Le règlement de comptes continue entre Intel et la Commission européenne. Ce 21 septembre, Bruxelles a rendu publique la quasi-totalité des preuves qui l'avaient conduit à condamner l'américain à une amende record de 1,06 milliard d'euros pour abus de position dominante, le 13 mai dernier.
Une initiative plutôt rare qui intervient alors qu'Intel remettait en cause la décision de la Commission en estimant qu'elle était « erronée à de nombreux niveaux » et que les preuves étaient insuffisantes. La société a fait appel de l'amende au mois de juillet 2009.
En publiant un document de plus de 500 pages détaillant ses preuves, la Commission européenne espère donc faire taire Intel. Certains passages sont bien embarrassants pour l'américain qui aurait contraint ses clients fabricants de PC à préférer ses processeurs à ceux de son concurrent AMD, au moyen de stratégies anticoncurrentielles illégales. Ces pratiques auraient duré d'octobre 2002 à décembre 2007.
La Commission publie des courriers électroniques des fabricants de PC qui font directement allusion aux pressions commerciales d'Intel. Ce dernier versait à ses clients certaines sommes, à condition qu'ils utilisent presque exclusivement ses puces.
Dans le cas contraire, les représailles du fondeur pouvaient être « lourdes et durables avec des conséquences sur toutes les lignes de produits professionnelles », s'inquiètent les responsables de Dell lors d'une présentation interne en 2003.
Bruxelles rappelle aussi le témoignage de HP. Le fabricant a déclaré que les subventions d'Intel étaient soumises à la condition qu'il s'approvisionne au moins à 95 % auprès d'Intel.
Quand à Lenovo, le chinois a été contraint de renoncer à commercialiser en 2007 des portables équipés de puces AMD pour préserver un accord commercial avec Intel. Le plus souvent, l'américain cherchait à camoufler ces accords commerciaux qui ne figuraient pas explicitement dans les contrats de ses clients.
Intel cherchait à imposer ses puces par tous les moyens, alors même que ses clients avaient de plus en plus intérêt à se tourner vers celles de son concurrent AMD. C'est ce que laisse entendre ce courrier électronique expédié par un responsable de Dell à Intel en octobre 2004 : « AMD constitue une grande menace pour notre business. Intel est de moins en moins compétitif par rapport à AMD ce qui entraîne un manque de compétitivité pour Dell. Nous avons des produits plus lents et qui chauffent plus... »

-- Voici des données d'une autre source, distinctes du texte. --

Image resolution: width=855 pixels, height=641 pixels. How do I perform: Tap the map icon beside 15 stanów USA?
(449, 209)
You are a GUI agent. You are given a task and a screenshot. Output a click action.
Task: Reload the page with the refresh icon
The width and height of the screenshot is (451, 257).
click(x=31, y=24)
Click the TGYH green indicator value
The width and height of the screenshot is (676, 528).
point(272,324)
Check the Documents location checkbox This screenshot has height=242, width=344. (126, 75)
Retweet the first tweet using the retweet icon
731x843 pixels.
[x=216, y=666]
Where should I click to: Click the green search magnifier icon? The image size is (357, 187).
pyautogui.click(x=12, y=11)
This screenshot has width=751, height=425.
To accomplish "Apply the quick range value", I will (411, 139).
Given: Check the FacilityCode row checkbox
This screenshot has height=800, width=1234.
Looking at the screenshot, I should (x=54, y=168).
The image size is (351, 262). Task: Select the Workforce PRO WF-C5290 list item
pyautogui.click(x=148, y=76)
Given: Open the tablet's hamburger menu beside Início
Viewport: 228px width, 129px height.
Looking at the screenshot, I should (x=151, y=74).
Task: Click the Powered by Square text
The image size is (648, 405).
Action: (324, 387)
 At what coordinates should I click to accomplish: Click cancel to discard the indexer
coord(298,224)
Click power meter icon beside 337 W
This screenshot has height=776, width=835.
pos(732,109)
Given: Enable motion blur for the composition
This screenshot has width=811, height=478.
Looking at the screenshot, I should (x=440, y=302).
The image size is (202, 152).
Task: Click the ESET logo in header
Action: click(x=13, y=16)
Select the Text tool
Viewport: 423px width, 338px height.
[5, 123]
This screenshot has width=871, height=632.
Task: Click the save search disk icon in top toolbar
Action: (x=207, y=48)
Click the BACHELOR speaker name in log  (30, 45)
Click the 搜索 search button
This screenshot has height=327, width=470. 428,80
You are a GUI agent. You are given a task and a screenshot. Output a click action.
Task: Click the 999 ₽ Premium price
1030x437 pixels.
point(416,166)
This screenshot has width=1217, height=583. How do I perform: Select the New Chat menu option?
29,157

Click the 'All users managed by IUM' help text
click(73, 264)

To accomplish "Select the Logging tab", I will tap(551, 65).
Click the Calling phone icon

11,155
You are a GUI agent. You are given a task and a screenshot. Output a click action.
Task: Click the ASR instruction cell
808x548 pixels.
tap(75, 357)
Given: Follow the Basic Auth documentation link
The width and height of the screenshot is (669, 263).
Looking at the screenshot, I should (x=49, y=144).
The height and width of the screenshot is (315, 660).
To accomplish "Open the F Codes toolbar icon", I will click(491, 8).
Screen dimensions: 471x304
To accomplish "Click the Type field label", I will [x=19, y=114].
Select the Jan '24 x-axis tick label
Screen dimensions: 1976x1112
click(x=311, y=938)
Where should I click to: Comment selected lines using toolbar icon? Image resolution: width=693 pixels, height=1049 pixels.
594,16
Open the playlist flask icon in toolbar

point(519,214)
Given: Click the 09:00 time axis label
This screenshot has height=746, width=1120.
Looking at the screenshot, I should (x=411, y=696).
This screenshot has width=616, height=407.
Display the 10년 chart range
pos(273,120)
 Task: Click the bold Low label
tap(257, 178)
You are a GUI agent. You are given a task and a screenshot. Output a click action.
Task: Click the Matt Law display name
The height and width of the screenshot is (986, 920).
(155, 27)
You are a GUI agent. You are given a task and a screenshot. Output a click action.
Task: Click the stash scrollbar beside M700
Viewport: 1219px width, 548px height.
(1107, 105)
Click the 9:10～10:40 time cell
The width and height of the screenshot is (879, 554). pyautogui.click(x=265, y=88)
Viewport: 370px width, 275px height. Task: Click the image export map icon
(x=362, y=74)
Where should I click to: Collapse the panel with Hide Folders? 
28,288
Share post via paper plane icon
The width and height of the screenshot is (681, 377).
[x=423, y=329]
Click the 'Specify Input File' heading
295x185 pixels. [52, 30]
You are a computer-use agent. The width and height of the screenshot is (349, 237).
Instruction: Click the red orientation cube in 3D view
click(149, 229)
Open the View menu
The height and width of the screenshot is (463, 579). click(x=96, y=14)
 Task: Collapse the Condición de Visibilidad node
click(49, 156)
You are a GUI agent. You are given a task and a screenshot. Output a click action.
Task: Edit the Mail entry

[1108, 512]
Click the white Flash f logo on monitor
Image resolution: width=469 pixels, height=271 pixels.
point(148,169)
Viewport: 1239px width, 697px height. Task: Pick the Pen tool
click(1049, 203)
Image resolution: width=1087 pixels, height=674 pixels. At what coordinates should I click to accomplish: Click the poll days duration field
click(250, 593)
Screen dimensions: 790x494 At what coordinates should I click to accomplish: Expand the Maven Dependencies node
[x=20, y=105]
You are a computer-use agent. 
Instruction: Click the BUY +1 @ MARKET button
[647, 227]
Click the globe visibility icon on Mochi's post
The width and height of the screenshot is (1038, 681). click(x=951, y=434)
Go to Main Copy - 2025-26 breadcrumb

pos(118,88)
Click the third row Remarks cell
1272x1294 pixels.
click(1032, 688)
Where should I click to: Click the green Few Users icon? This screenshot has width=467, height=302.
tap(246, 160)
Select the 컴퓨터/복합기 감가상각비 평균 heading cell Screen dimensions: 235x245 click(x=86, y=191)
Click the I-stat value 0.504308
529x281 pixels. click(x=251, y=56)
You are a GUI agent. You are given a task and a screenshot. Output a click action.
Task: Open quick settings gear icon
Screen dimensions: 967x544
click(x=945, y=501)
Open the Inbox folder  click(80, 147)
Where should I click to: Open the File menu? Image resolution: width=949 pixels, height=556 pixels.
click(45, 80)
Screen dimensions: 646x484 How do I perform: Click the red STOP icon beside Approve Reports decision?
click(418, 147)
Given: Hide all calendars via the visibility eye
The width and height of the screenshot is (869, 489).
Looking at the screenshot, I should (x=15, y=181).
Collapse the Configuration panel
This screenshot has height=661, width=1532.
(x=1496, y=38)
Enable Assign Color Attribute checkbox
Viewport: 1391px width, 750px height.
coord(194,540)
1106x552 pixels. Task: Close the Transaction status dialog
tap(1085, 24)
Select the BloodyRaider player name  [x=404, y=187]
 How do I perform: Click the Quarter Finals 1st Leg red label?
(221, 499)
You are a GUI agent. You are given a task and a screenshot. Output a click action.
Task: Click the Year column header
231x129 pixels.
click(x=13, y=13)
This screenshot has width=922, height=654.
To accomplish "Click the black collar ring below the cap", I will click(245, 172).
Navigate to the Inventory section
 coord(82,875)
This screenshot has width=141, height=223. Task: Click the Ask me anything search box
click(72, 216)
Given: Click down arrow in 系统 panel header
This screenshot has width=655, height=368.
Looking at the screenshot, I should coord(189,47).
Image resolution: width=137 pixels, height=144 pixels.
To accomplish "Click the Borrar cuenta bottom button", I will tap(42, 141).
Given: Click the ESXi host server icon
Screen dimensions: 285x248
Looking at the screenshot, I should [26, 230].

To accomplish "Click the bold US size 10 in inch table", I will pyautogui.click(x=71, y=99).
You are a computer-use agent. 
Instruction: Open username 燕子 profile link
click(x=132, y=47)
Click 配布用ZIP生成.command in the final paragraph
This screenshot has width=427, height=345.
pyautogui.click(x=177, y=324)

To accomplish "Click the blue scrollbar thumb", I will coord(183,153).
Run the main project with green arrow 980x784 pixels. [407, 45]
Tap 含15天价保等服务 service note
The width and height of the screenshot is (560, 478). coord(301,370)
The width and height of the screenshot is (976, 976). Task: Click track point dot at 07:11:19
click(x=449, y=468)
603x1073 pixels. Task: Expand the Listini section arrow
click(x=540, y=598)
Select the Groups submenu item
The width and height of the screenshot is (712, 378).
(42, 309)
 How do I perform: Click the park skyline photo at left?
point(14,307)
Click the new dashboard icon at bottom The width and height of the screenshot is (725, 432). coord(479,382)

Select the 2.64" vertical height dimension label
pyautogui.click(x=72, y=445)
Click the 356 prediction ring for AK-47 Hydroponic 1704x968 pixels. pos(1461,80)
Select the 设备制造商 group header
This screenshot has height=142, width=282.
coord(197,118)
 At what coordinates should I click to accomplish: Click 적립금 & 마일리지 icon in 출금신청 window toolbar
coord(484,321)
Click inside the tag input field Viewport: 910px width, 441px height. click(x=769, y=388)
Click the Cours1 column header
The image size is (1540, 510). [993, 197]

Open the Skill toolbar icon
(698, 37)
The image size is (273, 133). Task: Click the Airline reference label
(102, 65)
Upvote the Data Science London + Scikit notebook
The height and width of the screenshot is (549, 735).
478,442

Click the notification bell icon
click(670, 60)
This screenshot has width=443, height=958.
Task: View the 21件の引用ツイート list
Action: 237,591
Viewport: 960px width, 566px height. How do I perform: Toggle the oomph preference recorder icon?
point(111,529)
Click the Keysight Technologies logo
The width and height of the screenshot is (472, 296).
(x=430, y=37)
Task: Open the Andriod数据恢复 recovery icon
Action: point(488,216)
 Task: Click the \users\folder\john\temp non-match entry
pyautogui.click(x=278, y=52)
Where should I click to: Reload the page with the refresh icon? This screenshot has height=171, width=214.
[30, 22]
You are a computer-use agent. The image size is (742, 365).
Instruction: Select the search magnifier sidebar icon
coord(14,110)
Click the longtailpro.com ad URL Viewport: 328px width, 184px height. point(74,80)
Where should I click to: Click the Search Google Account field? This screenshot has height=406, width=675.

Intel reconnaissait lui-même dans un e-mail interne envoyé en 2004 que le processeur « Opteron est une réelle menace aujourd'hui... Il est devant notre puce Xeon dans tous les benchmarks ».
Ce feuilleton judiciaire pourrait se poursuivre pendant 18 à 24 mois après le recours en appel d'Intel. L'enquête menant à la condamnation de l'américain avait déjà duré près de huit ans.